## WORKING DATA

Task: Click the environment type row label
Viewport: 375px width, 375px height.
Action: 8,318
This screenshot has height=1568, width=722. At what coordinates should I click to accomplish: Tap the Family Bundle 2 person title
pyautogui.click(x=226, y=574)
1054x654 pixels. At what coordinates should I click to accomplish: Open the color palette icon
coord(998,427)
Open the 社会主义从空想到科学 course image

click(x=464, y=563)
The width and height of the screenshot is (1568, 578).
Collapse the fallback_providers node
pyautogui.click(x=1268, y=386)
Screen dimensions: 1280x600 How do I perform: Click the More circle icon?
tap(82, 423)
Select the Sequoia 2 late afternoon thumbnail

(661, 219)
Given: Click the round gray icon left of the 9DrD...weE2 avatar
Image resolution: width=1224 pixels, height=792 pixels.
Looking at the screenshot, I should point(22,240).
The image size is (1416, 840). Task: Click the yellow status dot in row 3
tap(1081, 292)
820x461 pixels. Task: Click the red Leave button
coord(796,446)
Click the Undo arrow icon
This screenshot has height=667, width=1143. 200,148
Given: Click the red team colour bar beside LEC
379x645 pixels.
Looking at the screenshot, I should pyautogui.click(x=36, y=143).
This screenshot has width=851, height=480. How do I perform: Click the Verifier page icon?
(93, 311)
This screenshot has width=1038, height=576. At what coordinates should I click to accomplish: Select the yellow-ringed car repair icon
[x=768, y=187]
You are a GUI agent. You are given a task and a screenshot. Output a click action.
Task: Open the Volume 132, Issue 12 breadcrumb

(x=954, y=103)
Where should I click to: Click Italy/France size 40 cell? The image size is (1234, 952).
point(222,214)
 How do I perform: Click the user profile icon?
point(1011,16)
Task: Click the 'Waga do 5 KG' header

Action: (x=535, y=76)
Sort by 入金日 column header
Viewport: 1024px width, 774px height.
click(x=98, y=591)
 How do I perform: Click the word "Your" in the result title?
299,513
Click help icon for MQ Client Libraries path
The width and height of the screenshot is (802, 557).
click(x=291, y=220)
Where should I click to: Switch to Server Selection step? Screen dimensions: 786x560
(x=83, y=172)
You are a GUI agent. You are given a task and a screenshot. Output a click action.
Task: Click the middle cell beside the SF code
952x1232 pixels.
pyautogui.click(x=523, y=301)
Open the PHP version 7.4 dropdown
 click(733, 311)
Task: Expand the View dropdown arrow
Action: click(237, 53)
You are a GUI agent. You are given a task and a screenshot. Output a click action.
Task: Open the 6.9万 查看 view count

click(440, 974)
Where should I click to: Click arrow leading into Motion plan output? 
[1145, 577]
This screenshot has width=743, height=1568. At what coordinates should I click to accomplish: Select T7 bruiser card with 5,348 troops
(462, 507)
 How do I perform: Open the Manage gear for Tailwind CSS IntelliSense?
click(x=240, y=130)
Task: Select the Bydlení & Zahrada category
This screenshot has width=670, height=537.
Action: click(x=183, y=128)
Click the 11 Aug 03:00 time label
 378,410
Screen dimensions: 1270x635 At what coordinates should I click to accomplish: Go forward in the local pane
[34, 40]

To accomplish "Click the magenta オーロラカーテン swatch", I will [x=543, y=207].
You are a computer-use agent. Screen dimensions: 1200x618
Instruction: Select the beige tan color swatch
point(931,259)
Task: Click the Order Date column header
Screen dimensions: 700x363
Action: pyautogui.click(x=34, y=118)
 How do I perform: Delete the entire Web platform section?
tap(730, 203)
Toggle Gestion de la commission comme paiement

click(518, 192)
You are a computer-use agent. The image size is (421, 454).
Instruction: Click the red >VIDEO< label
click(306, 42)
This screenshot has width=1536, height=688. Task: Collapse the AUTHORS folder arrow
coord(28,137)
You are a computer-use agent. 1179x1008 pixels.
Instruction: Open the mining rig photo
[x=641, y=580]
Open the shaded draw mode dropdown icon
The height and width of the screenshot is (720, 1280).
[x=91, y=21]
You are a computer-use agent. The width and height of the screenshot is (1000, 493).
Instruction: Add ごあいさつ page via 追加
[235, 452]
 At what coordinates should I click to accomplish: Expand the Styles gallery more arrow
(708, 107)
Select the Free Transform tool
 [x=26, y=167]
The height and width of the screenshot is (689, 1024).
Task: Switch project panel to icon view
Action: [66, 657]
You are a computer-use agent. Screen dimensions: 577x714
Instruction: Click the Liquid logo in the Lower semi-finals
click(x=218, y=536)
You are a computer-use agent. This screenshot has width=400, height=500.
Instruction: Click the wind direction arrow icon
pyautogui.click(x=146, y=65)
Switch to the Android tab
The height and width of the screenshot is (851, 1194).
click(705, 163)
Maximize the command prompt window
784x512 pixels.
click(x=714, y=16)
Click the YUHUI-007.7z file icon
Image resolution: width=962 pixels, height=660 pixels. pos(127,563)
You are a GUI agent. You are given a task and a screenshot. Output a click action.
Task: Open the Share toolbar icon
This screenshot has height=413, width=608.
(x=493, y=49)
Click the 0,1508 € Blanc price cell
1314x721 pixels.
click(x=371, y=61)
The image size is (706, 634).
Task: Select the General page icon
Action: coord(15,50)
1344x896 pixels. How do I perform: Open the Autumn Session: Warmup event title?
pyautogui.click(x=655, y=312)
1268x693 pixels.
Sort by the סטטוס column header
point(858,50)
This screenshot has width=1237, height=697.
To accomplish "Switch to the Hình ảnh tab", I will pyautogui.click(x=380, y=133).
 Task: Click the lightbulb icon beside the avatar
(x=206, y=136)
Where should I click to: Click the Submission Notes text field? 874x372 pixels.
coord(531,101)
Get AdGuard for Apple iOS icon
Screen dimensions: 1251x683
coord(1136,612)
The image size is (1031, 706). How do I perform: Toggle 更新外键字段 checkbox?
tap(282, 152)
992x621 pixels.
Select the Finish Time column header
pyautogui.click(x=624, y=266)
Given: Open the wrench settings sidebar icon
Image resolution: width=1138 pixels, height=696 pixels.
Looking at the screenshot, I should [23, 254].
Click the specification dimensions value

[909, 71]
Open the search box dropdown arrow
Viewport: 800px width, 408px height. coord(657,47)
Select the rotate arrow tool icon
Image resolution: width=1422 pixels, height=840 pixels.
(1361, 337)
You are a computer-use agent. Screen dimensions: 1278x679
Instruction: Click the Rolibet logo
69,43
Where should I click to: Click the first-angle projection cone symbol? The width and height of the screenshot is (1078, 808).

## TASK TO CARRY OUT
Retype the listing. Match it exactly.

## EXERCISE OUTPUT
Task: Click the environment type row label
Viewport: 375px width, 375px height.
Action: 8,318
This screenshot has height=1568, width=722. At what coordinates should I click to accomplish: Tap the Family Bundle 2 person title
pyautogui.click(x=226, y=574)
1054x654 pixels. At what coordinates should I click to accomplish: Open the color palette icon
coord(998,427)
Open the 社会主义从空想到科学 course image

click(x=464, y=563)
The width and height of the screenshot is (1568, 578).
Collapse the fallback_providers node
pyautogui.click(x=1268, y=386)
Screen dimensions: 1280x600 How do I perform: Click the More circle icon?
tap(82, 423)
Select the Sequoia 2 late afternoon thumbnail

(661, 219)
Given: Click the round gray icon left of the 9DrD...weE2 avatar
Image resolution: width=1224 pixels, height=792 pixels.
Looking at the screenshot, I should point(22,240).
The image size is (1416, 840). Task: Click the yellow status dot in row 3
tap(1081, 292)
820x461 pixels. Task: Click the red Leave button
coord(796,446)
Click the Undo arrow icon
This screenshot has height=667, width=1143. 200,148
Given: Click the red team colour bar beside LEC
379x645 pixels.
Looking at the screenshot, I should pyautogui.click(x=36, y=143).
This screenshot has width=851, height=480. How do I perform: Click the Verifier page icon?
(93, 311)
This screenshot has width=1038, height=576. At what coordinates should I click to accomplish: Select the yellow-ringed car repair icon
[x=768, y=187]
You are a GUI agent. You are given a task and a screenshot. Output a click action.
Task: Open the Volume 132, Issue 12 breadcrumb

(x=954, y=103)
Where should I click to: Click Italy/France size 40 cell? The image size is (1234, 952).
point(222,214)
 How do I perform: Click the user profile icon?
point(1011,16)
Task: Click the 'Waga do 5 KG' header

Action: (x=535, y=76)
Sort by 入金日 column header
Viewport: 1024px width, 774px height.
click(x=98, y=591)
 How do I perform: Click the word "Your" in the result title?
299,513
Click help icon for MQ Client Libraries path
The width and height of the screenshot is (802, 557).
click(x=291, y=220)
Where should I click to: Switch to Server Selection step? Screen dimensions: 786x560
(x=83, y=172)
You are a GUI agent. You are given a task and a screenshot. Output a click action.
Task: Click the middle cell beside the SF code
952x1232 pixels.
pyautogui.click(x=523, y=301)
Open the PHP version 7.4 dropdown
 click(733, 311)
Task: Expand the View dropdown arrow
Action: click(237, 53)
You are a GUI agent. You are given a task and a screenshot. Output a click action.
Task: Open the 6.9万 查看 view count

click(440, 974)
Where should I click to: Click arrow leading into Motion plan output? 
[1145, 577]
This screenshot has width=743, height=1568. At what coordinates should I click to accomplish: Select T7 bruiser card with 5,348 troops
(462, 507)
 How do I perform: Open the Manage gear for Tailwind CSS IntelliSense?
click(x=240, y=130)
Task: Select the Bydlení & Zahrada category
This screenshot has width=670, height=537.
Action: click(x=183, y=128)
Click the 11 Aug 03:00 time label
 378,410
Screen dimensions: 1270x635 At what coordinates should I click to accomplish: Go forward in the local pane
[34, 40]

To accomplish "Click the magenta オーロラカーテン swatch", I will [x=543, y=207].
You are a computer-use agent. Screen dimensions: 1200x618
Instruction: Select the beige tan color swatch
point(931,259)
Task: Click the Order Date column header
Screen dimensions: 700x363
Action: pyautogui.click(x=34, y=118)
 How do I perform: Delete the entire Web platform section?
tap(730, 203)
Toggle Gestion de la commission comme paiement

click(518, 192)
You are a computer-use agent. The image size is (421, 454).
Instruction: Click the red >VIDEO< label
click(306, 42)
This screenshot has width=1536, height=688. Task: Collapse the AUTHORS folder arrow
coord(28,137)
You are a computer-use agent. 1179x1008 pixels.
Instruction: Open the mining rig photo
[x=641, y=580]
Open the shaded draw mode dropdown icon
The height and width of the screenshot is (720, 1280).
[x=91, y=21]
You are a computer-use agent. The width and height of the screenshot is (1000, 493).
Instruction: Add ごあいさつ page via 追加
[235, 452]
 At what coordinates should I click to accomplish: Expand the Styles gallery more arrow
(708, 107)
Select the Free Transform tool
 [x=26, y=167]
The height and width of the screenshot is (689, 1024).
Task: Switch project panel to icon view
Action: [66, 657]
You are a computer-use agent. Screen dimensions: 577x714
Instruction: Click the Liquid logo in the Lower semi-finals
click(x=218, y=536)
You are a computer-use agent. This screenshot has width=400, height=500.
Instruction: Click the wind direction arrow icon
pyautogui.click(x=146, y=65)
Switch to the Android tab
The height and width of the screenshot is (851, 1194).
click(705, 163)
Maximize the command prompt window
784x512 pixels.
click(x=714, y=16)
Click the YUHUI-007.7z file icon
Image resolution: width=962 pixels, height=660 pixels. pos(127,563)
You are a GUI agent. You are given a task and a screenshot. Output a click action.
Task: Open the Share toolbar icon
This screenshot has height=413, width=608.
(x=493, y=49)
Click the 0,1508 € Blanc price cell
1314x721 pixels.
click(x=371, y=61)
The image size is (706, 634).
Task: Select the General page icon
Action: coord(15,50)
1344x896 pixels. How do I perform: Open the Autumn Session: Warmup event title?
pyautogui.click(x=655, y=312)
1268x693 pixels.
Sort by the סטטוס column header
point(858,50)
This screenshot has width=1237, height=697.
To accomplish "Switch to the Hình ảnh tab", I will pyautogui.click(x=380, y=133).
 Task: Click the lightbulb icon beside the avatar
(x=206, y=136)
Where should I click to: Click the Submission Notes text field? 874x372 pixels.
coord(531,101)
Get AdGuard for Apple iOS icon
Screen dimensions: 1251x683
coord(1136,612)
The image size is (1031, 706). How do I perform: Toggle 更新外键字段 checkbox?
tap(282, 152)
992x621 pixels.
Select the Finish Time column header
pyautogui.click(x=624, y=266)
Given: Open the wrench settings sidebar icon
Image resolution: width=1138 pixels, height=696 pixels.
Looking at the screenshot, I should [23, 254].
Click the specification dimensions value

[909, 71]
Open the search box dropdown arrow
Viewport: 800px width, 408px height. coord(657,47)
Select the rotate arrow tool icon
Image resolution: width=1422 pixels, height=840 pixels.
(1361, 337)
You are a computer-use agent. Screen dimensions: 1278x679
Instruction: Click the Rolibet logo
69,43
Where should I click to: Click the first-angle projection cone symbol? The width and height of the screenshot is (1078, 808).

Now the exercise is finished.